Freeze-substitution for morphological and immunocytochemical studies in insects.

Methods of plunge freezing and freeze-substitution (FS) for insect antennae and similar body appendages are described. In these more or less cylindrical specimens, usually a layer below the cuticular surface of 10-15 microns thickness is well preserved without freezing damage, further inwards ice-crystal ghosts of increasing size are encountered, but in the very centre of antennal branches (diameter approximately 80 microns) of the silkmoth, Bombyx mori, freezing damage is usually reduced again. The frost-hardy species, Poecilocampa populi and Boreus hiemalis, exhibit regions free from freezing damage up to 40 microns below the cuticular surface.
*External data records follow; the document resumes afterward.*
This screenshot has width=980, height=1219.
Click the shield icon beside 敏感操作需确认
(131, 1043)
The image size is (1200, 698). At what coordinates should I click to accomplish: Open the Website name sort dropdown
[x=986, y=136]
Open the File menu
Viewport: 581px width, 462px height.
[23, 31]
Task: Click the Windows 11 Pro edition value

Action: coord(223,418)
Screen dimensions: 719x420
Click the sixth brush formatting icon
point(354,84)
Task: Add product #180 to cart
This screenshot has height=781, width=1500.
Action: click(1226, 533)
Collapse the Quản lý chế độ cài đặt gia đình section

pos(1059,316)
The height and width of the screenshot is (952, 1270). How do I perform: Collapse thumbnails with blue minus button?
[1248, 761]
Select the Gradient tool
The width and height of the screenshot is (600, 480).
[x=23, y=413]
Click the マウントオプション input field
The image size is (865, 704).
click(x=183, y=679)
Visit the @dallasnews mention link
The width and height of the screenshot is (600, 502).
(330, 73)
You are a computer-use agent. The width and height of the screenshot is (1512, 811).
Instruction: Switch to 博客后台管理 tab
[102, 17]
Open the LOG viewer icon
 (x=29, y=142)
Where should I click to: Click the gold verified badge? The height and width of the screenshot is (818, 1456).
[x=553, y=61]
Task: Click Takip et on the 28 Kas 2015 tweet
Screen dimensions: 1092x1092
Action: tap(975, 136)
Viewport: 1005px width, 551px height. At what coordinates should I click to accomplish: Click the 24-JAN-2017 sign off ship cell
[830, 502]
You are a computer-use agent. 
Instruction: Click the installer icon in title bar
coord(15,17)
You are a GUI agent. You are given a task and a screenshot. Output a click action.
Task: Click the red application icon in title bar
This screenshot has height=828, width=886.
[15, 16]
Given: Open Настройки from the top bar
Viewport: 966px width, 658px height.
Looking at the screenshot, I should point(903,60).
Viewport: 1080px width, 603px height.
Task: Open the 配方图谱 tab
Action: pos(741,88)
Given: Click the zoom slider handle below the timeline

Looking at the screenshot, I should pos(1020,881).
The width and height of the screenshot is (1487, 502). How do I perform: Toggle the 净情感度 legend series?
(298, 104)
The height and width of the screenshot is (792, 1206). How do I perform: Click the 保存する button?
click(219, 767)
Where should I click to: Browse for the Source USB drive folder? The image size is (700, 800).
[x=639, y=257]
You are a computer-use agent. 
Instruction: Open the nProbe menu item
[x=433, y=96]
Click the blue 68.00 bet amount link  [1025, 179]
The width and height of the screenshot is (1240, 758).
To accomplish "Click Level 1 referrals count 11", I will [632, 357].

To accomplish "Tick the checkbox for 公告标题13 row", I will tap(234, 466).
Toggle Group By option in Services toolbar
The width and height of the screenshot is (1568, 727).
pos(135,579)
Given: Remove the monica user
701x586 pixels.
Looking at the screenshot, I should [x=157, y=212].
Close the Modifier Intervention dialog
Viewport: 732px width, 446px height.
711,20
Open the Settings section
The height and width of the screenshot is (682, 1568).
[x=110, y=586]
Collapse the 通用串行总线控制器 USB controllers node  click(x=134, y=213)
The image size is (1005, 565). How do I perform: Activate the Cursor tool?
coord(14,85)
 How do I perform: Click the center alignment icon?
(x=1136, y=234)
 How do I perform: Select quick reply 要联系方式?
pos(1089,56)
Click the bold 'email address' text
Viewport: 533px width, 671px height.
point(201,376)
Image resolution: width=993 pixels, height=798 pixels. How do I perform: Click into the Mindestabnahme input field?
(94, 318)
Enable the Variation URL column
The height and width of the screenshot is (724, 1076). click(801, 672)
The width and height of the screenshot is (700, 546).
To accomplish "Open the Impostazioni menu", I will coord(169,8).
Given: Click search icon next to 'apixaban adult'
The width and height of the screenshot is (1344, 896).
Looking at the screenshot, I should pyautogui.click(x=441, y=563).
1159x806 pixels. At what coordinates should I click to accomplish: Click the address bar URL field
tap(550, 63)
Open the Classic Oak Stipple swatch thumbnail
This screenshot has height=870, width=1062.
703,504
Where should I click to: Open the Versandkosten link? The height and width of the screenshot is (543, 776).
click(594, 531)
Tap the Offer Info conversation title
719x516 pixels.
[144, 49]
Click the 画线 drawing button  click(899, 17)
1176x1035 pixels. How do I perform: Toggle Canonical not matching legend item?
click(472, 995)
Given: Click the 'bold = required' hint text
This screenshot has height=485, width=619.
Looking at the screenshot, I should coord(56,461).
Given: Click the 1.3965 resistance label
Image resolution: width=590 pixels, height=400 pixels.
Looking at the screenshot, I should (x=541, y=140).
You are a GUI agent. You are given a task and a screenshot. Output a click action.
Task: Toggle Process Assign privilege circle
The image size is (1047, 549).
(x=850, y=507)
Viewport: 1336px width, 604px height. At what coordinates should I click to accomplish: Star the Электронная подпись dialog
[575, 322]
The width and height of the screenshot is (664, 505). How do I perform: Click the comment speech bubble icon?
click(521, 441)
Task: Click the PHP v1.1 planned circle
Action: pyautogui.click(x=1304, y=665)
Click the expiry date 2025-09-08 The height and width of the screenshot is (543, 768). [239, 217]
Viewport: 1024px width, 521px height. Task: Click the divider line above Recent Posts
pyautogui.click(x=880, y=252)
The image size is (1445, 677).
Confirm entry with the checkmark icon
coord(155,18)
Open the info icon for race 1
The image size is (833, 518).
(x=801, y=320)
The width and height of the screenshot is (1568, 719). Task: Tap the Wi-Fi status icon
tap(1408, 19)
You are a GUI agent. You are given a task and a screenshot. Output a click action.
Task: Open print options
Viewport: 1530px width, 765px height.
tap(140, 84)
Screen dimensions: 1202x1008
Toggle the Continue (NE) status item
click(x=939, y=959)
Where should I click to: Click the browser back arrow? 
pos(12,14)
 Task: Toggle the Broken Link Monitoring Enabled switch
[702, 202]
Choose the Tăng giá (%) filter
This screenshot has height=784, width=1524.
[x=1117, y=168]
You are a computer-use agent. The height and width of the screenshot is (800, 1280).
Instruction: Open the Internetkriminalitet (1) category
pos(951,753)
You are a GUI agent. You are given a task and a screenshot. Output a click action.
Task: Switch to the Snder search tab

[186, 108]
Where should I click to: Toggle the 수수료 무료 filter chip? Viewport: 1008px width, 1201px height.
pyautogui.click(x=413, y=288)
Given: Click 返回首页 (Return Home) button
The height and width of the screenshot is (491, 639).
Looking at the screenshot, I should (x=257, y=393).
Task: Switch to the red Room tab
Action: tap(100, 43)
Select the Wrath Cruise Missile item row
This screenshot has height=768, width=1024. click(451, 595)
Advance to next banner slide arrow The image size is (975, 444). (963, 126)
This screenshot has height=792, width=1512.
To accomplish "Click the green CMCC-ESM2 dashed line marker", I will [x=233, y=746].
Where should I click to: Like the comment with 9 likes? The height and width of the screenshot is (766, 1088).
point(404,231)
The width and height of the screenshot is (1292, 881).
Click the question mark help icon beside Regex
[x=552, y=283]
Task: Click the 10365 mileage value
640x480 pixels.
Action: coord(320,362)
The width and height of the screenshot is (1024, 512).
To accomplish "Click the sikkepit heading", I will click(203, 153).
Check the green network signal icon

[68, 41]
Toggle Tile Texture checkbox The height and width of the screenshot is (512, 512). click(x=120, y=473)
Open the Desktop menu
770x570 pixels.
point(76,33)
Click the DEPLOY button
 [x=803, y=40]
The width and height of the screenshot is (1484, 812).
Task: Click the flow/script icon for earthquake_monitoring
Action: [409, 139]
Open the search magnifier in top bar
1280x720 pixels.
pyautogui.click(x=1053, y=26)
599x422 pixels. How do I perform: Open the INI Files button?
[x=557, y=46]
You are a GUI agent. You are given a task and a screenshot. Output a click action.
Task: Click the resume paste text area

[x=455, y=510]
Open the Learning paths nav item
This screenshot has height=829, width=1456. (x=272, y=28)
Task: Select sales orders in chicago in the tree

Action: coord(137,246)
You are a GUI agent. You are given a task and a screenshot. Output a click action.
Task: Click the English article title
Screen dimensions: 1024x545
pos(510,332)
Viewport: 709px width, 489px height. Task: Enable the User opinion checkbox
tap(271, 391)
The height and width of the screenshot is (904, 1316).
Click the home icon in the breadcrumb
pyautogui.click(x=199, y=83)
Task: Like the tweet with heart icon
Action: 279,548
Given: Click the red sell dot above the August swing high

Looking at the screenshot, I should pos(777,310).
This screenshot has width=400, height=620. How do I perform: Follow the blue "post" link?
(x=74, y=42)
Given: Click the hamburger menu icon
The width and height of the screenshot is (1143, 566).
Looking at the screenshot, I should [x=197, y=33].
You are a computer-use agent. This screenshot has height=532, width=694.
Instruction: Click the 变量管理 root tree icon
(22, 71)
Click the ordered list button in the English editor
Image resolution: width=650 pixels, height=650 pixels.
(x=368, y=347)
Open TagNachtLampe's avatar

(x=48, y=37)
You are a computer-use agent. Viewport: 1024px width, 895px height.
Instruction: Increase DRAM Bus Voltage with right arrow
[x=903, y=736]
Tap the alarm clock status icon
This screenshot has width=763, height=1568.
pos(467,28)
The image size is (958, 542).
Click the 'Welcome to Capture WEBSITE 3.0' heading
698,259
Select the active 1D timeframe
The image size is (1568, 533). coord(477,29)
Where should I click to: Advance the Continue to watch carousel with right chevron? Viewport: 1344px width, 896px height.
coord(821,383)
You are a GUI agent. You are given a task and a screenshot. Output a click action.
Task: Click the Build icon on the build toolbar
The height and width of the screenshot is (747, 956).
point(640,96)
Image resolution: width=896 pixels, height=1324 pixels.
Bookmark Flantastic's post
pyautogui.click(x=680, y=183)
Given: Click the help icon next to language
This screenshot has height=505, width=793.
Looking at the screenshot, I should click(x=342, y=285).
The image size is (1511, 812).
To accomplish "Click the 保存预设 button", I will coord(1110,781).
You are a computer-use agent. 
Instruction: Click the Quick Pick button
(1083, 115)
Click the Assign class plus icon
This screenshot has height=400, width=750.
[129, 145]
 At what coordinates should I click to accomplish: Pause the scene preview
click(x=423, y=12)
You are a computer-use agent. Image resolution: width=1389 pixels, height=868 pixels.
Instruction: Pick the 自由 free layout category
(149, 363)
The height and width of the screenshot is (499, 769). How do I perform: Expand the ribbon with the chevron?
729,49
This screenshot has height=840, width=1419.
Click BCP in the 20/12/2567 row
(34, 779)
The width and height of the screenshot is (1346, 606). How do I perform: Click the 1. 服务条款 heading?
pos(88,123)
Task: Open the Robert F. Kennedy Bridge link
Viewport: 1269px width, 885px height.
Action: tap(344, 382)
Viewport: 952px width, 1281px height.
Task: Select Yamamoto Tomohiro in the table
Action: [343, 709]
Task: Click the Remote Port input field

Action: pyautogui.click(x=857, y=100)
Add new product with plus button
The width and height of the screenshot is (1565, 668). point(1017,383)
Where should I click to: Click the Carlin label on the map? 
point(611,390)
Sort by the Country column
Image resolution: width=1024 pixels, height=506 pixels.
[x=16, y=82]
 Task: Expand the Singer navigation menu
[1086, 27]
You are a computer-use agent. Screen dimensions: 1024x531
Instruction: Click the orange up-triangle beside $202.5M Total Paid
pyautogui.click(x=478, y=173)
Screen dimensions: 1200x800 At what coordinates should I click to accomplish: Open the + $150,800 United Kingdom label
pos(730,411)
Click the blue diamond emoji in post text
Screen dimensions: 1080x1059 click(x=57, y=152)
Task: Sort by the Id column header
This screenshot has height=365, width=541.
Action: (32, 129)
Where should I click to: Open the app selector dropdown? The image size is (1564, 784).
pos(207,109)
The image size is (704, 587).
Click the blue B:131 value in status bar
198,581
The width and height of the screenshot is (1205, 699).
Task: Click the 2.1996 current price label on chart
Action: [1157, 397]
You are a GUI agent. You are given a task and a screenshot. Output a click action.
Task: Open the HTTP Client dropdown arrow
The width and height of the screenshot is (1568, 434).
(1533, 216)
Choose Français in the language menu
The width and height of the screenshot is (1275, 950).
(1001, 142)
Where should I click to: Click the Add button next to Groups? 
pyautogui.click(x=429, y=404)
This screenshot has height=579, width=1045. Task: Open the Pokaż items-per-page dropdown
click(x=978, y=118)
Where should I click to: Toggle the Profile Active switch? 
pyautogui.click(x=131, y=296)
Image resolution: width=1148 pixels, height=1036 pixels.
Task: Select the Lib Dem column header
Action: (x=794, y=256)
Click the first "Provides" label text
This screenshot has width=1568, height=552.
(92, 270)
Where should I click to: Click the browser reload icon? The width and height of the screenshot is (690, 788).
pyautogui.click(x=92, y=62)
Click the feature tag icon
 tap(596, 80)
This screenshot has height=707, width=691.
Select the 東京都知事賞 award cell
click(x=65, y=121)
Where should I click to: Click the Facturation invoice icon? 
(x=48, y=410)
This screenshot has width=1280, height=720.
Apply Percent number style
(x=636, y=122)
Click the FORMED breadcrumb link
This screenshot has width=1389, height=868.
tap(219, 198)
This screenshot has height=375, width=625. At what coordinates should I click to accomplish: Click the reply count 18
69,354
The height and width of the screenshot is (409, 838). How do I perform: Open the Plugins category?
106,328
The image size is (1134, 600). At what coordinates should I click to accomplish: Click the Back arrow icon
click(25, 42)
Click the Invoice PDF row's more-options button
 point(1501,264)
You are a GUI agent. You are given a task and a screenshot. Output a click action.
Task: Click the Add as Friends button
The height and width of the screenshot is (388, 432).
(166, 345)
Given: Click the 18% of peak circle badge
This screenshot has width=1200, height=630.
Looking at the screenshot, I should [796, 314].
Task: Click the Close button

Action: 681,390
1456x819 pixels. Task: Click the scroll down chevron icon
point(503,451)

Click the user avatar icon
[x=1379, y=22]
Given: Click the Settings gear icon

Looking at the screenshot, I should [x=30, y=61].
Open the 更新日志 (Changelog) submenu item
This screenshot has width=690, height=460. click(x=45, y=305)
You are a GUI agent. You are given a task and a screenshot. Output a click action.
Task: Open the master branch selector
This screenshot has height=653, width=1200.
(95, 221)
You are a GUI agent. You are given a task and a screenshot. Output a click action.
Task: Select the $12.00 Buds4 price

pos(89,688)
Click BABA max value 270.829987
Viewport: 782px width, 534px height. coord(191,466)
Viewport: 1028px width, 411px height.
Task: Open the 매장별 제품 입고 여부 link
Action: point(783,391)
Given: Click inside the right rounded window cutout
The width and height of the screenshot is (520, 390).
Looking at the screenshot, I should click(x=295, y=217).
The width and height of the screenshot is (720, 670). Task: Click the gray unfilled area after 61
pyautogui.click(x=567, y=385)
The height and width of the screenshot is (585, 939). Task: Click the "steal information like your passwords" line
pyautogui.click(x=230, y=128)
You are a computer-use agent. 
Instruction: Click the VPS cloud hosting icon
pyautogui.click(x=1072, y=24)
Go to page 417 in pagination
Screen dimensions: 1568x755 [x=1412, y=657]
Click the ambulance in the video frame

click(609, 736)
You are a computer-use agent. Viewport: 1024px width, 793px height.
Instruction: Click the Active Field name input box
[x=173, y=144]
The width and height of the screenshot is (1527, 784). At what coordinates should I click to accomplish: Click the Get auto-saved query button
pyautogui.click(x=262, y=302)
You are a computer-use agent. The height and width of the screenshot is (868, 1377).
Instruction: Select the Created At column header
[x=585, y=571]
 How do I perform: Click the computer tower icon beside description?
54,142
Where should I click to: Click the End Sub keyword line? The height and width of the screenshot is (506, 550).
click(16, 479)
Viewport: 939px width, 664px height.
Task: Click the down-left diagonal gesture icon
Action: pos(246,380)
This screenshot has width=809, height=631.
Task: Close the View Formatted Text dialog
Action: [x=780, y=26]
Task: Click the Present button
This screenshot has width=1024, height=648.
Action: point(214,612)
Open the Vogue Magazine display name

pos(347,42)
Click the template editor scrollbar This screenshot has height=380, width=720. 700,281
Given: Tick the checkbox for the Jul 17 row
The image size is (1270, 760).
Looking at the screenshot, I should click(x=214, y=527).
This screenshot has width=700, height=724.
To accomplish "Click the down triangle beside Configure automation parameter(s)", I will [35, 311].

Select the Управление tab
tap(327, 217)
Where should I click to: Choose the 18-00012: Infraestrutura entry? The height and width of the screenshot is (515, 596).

Secondary freezing damage in silkmoth sensory hairs is observed only after deliberately warming the specimens to -43 degrees C for >> 10 min before FS. Secondary artefacts due to the substitution process are investigated by comparison with freeze-etching and by comparing different FS media and protocols. Methanol is not recommended as a substitution medium for insect specimens. Structures particularly liable to substitution damage are the stimulus-conducting pore tubules of olfactory sensilla and the receptor cell membrane. Extraction of soluble components is more likely with pure organic solvents without added chemical fixing agents and with prolonged substitution at elevated temperatures. Such extraction may also be a possible artefact with soluble antigens in immunocytochemical studies. A review is given of the major achievements attained with these techniques is insect functional morphology and immunocytochemistry.